Plastic was the most common choice, though photographer Shawn Miller has seen the animals take up residence in glass bottle necks, detergent tops and even the ends of light bulbs.
He was "absolutely amazed" the first time he spotted a crab inside a plastic home on a beach in Japan in 2010.
"I couldn't stop thinking about it," he told AFP.
"We were surprised... this is pretty shocking, why is this adapting like this?"
The behaviour is increasingly being documented across many species.
Birds have been recorded weaving scraps of plastic bags into nests, and even using colourful pieces of litter for decoration to win breeding advantages.
One study found bees using parts of plastic bags and plastic sealant in their nests.
Theories on why animals are incorporating plastics into their habitats vary, but researchers suggest the sheer abundance of plastic in the environment plays a part.
Hermit crabs are also grappling with fewer available shells as mollusc populations decline, so "it may be less costly energy-wise to find an artificial shell than a natural one", the authors of the study wrote.
Debris like wood has long allowed species to migrate across oceans from one coastline to another, but these naturally occuring surfboards are relatively scarce and degrade quickly.
Plastic, by comparison, is plentiful and long-lasting, so it offers many more opportunities for species to move.
The phenomenon was seen at unusual scale after the 2011 tsunami in Japan, when the waves swept large amounts of human-made debris from land into the ocean and eventually deposited it along the US Pacific Northwest.
One study found nearly 300 living Japanese coastal marine species that arrived on plastic and other human-made items.
This traffic increases the risk of invasive species taking hold, scientists warn.
Plastic is even allowing creatures that normally live along coasts to survive and reproduce on the open oceans.
A 2023 study found coastal species living on 70 percent of samples collected from the North Pacific Subtropical Gyre, an ocean current that is also a concentrated site of debris including plastic.
"Coastal species persist now in the open ocean," the authors wrote, "sustained by the vast and expanding sea of plastic debris."
The plethora of plastic in the ocean also means the items are being used as tools.
Both sea urchins and octopuses have been documented using discarded plastic as camouflage.
A study of sea urchins that are commonly found in the western Atlantic found they were actively choosing plastic debris to cover themselves instead of natural materials like rocks.
Scientists believe the urchins cover themselves in part for shade and warned the more translucent plastic debris now being used raises the risk of sunburn for the creatures.

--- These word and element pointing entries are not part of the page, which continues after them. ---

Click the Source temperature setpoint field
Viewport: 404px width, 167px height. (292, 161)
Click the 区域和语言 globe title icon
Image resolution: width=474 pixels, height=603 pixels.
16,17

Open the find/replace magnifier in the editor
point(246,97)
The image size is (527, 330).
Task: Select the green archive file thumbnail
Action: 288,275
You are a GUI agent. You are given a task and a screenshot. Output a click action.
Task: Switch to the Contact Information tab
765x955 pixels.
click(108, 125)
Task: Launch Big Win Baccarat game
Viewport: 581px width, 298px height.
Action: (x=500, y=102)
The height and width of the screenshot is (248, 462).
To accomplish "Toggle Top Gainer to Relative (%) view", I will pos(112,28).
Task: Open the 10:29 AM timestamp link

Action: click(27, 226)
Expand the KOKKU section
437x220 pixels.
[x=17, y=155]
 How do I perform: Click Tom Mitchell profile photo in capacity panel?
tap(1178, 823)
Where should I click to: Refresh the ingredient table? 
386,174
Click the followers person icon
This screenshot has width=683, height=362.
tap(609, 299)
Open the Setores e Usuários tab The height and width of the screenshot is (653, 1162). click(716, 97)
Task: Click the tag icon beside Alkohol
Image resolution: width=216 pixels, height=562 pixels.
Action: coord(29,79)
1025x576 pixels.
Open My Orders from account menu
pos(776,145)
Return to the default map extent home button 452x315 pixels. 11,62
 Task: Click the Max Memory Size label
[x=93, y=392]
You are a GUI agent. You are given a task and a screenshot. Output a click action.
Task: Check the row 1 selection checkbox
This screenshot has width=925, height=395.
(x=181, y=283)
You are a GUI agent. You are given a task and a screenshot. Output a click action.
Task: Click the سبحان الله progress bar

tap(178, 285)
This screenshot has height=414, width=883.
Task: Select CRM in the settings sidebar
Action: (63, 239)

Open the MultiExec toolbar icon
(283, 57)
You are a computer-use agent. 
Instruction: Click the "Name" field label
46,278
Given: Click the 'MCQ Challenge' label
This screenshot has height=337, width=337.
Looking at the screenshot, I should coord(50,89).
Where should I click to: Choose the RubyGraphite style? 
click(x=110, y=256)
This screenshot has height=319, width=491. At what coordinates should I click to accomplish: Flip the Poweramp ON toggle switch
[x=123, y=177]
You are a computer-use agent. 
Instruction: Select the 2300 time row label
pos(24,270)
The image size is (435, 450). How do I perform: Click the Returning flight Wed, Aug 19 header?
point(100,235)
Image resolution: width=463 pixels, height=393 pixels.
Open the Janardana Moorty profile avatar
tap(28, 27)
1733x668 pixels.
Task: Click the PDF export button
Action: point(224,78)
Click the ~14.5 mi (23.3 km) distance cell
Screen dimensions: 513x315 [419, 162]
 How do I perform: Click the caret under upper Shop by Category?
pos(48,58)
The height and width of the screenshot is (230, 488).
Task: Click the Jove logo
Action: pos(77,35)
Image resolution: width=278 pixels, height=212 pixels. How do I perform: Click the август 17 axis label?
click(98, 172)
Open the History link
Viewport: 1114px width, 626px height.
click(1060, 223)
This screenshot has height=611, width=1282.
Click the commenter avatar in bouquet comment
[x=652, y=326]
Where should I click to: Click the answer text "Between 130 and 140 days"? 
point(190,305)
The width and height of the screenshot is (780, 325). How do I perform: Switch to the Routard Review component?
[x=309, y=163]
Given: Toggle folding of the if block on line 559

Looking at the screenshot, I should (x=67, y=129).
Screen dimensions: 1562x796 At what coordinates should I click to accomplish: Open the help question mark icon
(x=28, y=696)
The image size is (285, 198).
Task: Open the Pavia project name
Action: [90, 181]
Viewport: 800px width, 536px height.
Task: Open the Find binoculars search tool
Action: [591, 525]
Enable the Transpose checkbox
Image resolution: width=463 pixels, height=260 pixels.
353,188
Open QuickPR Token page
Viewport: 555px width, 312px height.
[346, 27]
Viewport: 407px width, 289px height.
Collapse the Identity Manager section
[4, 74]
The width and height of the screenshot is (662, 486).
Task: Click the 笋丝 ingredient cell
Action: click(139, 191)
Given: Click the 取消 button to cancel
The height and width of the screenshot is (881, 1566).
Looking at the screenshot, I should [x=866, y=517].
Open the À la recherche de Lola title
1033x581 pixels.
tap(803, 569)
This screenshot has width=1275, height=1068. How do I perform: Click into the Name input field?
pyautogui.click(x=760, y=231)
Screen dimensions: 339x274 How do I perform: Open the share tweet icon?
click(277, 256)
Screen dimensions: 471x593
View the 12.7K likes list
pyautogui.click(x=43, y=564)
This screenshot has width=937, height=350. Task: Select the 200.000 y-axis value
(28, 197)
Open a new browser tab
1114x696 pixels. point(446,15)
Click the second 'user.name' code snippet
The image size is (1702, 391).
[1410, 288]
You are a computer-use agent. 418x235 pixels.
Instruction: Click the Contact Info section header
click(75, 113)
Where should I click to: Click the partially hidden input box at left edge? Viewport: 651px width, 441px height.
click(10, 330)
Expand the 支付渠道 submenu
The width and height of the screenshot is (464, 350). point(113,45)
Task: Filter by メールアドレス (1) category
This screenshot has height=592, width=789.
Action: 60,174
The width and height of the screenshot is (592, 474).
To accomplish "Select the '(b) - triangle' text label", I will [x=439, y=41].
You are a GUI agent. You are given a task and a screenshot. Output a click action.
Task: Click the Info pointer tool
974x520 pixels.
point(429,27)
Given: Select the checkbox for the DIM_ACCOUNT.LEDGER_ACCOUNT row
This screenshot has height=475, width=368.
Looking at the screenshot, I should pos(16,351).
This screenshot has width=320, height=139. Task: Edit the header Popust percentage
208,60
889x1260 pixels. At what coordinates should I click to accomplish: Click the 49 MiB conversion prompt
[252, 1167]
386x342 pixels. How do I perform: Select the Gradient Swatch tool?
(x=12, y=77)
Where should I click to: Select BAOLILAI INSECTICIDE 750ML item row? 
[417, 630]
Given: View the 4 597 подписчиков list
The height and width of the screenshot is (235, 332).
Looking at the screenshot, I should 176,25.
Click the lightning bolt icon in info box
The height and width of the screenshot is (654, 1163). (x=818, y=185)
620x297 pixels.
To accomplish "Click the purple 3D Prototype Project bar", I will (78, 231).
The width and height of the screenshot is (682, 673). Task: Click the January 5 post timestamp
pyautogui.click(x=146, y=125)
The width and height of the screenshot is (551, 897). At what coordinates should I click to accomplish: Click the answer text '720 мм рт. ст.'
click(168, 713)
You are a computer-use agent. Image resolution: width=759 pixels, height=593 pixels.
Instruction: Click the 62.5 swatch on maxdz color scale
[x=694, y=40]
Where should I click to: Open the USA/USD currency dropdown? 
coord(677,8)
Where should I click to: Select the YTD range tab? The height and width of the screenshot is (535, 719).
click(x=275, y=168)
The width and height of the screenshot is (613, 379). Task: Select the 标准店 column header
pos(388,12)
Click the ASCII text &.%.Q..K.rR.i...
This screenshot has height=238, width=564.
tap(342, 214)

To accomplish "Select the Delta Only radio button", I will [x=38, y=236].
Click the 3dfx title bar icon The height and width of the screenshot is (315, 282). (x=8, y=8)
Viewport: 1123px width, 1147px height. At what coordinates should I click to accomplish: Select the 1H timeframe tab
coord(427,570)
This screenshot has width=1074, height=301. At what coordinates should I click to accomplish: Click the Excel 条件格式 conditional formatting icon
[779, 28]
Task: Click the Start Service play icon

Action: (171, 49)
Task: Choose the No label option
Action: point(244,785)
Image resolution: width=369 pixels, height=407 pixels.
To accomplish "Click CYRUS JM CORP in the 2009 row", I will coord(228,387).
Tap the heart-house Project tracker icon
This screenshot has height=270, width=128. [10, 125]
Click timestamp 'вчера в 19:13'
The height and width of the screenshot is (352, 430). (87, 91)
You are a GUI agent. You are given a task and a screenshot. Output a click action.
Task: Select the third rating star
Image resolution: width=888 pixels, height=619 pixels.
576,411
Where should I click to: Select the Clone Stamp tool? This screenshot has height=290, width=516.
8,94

Octopuses have been observed using plastic to disguise the entrances to their homes, or settling inside plastic waste.
They have also been spotted "stilt-walking" -- stepping along the sea bed on their tentacles -- while carrying plastic debris used to cover themselves.
Scientists believe they have only scratched the surface of the way animals are being forced to adapt to plastic, and the harmful effects of this exposure.
Authors of the octopus study urged "urgent measures to reduce litter impacts not only for cephalopods, but for all marine organisms and ecosystems".